=== PROBLEM TO WORK ON ===
The expected output is the data below, restated word for word.

___ PROVIDED INFORMATION ___

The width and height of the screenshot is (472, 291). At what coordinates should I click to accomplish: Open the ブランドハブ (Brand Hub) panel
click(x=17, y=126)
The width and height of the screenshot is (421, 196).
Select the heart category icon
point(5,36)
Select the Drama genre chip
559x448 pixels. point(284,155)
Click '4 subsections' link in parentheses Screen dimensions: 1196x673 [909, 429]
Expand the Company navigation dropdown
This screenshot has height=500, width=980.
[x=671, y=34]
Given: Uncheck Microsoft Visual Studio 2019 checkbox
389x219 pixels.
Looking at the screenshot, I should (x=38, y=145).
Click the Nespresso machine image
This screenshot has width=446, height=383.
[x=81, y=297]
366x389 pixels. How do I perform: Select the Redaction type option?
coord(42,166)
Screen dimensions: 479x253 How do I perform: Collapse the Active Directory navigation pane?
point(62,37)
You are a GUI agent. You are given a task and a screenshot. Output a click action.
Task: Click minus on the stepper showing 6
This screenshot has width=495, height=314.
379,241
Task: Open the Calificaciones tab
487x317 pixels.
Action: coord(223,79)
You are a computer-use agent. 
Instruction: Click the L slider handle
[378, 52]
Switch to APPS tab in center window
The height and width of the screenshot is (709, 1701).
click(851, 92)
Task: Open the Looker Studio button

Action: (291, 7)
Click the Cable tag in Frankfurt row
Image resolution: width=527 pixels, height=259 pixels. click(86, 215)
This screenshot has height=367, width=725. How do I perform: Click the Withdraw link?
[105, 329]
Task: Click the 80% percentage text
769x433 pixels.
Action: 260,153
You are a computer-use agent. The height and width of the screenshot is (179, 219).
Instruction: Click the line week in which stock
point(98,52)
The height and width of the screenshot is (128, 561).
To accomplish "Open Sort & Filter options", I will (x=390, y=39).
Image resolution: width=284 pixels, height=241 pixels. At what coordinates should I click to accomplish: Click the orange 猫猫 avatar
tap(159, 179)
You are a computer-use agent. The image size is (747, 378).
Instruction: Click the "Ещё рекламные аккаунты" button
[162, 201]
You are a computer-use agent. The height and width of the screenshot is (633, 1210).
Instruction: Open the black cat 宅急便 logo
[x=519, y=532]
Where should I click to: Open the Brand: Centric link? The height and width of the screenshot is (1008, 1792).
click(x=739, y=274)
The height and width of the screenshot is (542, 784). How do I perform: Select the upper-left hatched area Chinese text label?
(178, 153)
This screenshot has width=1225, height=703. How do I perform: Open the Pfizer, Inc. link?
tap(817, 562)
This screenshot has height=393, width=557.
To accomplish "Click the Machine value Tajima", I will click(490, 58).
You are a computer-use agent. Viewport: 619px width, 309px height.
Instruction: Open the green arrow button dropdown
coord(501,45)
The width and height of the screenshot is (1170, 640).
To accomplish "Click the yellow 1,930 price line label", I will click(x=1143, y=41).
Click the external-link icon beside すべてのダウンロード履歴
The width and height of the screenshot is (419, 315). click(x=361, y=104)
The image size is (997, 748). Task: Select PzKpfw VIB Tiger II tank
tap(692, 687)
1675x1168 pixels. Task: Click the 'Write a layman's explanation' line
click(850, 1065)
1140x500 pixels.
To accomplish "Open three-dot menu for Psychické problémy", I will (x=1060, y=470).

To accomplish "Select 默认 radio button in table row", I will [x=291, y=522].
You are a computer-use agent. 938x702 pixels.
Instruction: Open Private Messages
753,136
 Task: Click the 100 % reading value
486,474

___

=== SOLUTION FOR THIS PROBLEM ===
The width and height of the screenshot is (472, 291). At what coordinates should I click to accomplish: Open the ブランドハブ (Brand Hub) panel
click(x=17, y=126)
The width and height of the screenshot is (421, 196).
Select the heart category icon
point(5,36)
Select the Drama genre chip
559x448 pixels. point(284,155)
Click '4 subsections' link in parentheses Screen dimensions: 1196x673 [909, 429]
Expand the Company navigation dropdown
This screenshot has height=500, width=980.
[x=671, y=34]
Given: Uncheck Microsoft Visual Studio 2019 checkbox
389x219 pixels.
Looking at the screenshot, I should (x=38, y=145).
Click the Nespresso machine image
This screenshot has width=446, height=383.
[x=81, y=297]
366x389 pixels. How do I perform: Select the Redaction type option?
coord(42,166)
Screen dimensions: 479x253 How do I perform: Collapse the Active Directory navigation pane?
point(62,37)
You are a GUI agent. You are given a task and a screenshot. Output a click action.
Task: Click minus on the stepper showing 6
This screenshot has width=495, height=314.
379,241
Task: Open the Calificaciones tab
487x317 pixels.
Action: coord(223,79)
You are a computer-use agent. 
Instruction: Click the L slider handle
[378, 52]
Switch to APPS tab in center window
The height and width of the screenshot is (709, 1701).
click(851, 92)
Task: Open the Looker Studio button

Action: (291, 7)
Click the Cable tag in Frankfurt row
Image resolution: width=527 pixels, height=259 pixels. click(86, 215)
This screenshot has height=367, width=725. How do I perform: Click the Withdraw link?
[105, 329]
Task: Click the 80% percentage text
769x433 pixels.
Action: 260,153
You are a computer-use agent. The height and width of the screenshot is (179, 219).
Instruction: Click the line week in which stock
point(98,52)
The height and width of the screenshot is (128, 561).
To accomplish "Open Sort & Filter options", I will (x=390, y=39).
Image resolution: width=284 pixels, height=241 pixels. At what coordinates should I click to accomplish: Click the orange 猫猫 avatar
tap(159, 179)
You are a computer-use agent. The image size is (747, 378).
Instruction: Click the "Ещё рекламные аккаунты" button
[162, 201]
You are a computer-use agent. The height and width of the screenshot is (633, 1210).
Instruction: Open the black cat 宅急便 logo
[x=519, y=532]
Where should I click to: Open the Brand: Centric link? The height and width of the screenshot is (1008, 1792).
click(x=739, y=274)
The height and width of the screenshot is (542, 784). How do I perform: Select the upper-left hatched area Chinese text label?
(178, 153)
This screenshot has width=1225, height=703. How do I perform: Open the Pfizer, Inc. link?
tap(817, 562)
This screenshot has height=393, width=557.
To accomplish "Click the Machine value Tajima", I will click(490, 58).
You are a computer-use agent. Viewport: 619px width, 309px height.
Instruction: Open the green arrow button dropdown
coord(501,45)
The width and height of the screenshot is (1170, 640).
To accomplish "Click the yellow 1,930 price line label", I will click(x=1143, y=41).
Click the external-link icon beside すべてのダウンロード履歴
The width and height of the screenshot is (419, 315). click(x=361, y=104)
The image size is (997, 748). Task: Select PzKpfw VIB Tiger II tank
tap(692, 687)
1675x1168 pixels. Task: Click the 'Write a layman's explanation' line
click(850, 1065)
1140x500 pixels.
To accomplish "Open three-dot menu for Psychické problémy", I will (x=1060, y=470).

To accomplish "Select 默认 radio button in table row", I will [x=291, y=522].
You are a computer-use agent. 938x702 pixels.
Instruction: Open Private Messages
753,136
 Task: Click the 100 % reading value
486,474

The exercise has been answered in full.